| Action item |
Present the stretch from the line containing "The width and height of the screenshot is (1200, 600)." through the line containing "title-part: Boenstarke is", both included, as a Markdown table with the columns Row and Line, numbering each row and omitting blank lines.

- Opening Delimiter -

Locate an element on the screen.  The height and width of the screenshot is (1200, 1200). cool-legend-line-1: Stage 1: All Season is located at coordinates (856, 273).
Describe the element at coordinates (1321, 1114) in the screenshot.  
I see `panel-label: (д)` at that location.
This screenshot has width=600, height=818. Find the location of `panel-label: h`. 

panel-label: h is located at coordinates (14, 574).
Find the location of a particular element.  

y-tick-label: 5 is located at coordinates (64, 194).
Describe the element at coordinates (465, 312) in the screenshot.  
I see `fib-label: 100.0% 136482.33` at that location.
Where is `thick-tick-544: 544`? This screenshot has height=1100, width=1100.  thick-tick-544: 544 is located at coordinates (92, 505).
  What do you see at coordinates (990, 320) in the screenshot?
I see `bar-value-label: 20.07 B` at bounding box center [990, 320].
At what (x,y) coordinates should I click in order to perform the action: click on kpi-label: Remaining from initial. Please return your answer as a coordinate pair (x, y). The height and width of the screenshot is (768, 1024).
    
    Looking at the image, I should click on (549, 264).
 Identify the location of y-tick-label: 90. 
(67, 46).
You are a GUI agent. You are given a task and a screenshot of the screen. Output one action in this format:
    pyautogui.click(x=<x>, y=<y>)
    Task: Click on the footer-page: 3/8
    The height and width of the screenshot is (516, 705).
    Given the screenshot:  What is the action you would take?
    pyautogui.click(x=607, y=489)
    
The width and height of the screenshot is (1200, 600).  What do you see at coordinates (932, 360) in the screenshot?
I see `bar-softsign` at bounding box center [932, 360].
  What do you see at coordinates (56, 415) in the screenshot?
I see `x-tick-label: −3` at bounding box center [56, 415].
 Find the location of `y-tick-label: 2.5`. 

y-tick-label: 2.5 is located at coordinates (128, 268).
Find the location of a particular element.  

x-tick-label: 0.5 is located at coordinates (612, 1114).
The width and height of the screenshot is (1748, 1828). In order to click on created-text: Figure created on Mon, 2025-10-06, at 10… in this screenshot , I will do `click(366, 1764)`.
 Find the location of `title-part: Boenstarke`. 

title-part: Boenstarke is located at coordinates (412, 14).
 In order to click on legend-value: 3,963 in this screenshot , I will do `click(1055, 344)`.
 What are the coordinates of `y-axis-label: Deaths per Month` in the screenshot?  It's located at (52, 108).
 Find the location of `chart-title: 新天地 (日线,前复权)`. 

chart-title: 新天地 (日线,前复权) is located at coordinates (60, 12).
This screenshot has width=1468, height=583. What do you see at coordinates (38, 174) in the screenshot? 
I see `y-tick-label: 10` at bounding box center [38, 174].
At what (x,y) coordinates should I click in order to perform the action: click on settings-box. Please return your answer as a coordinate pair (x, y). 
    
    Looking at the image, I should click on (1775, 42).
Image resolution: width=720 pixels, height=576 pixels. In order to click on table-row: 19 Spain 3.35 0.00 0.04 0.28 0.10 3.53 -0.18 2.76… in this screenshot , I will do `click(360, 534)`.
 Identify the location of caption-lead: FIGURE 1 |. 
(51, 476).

- Closing Delimiter -

| Response area |
| Row | Line |
|---|---|
| 1 | The width and height of the screenshot is (1200, 600).  What do you see at coordinates (932, 360) in the screenshot? |
| 2 | I see `bar-softsign` at bounding box center [932, 360]. |
| 3 |   What do you see at coordinates (56, 415) in the screenshot? |
| 4 | I see `x-tick-label: −3` at bounding box center [56, 415]. |
| 5 |  Find the location of `y-tick-label: 2.5`.  |
| 6 | y-tick-label: 2.5 is located at coordinates (128, 268). |
| 7 | Find the location of a particular element.   |
| 8 | x-tick-label: 0.5 is located at coordinates (612, 1114). |
| 9 | The width and height of the screenshot is (1748, 1828). In order to click on created-text: Figure created on Mon, 2025-10-06, at 10… in this screenshot , I will do `click(366, 1764)`. |
| 10 |  Find the location of `title-part: Boenstarke`.  |
| 11 | title-part: Boenstarke is located at coordinates (412, 14). |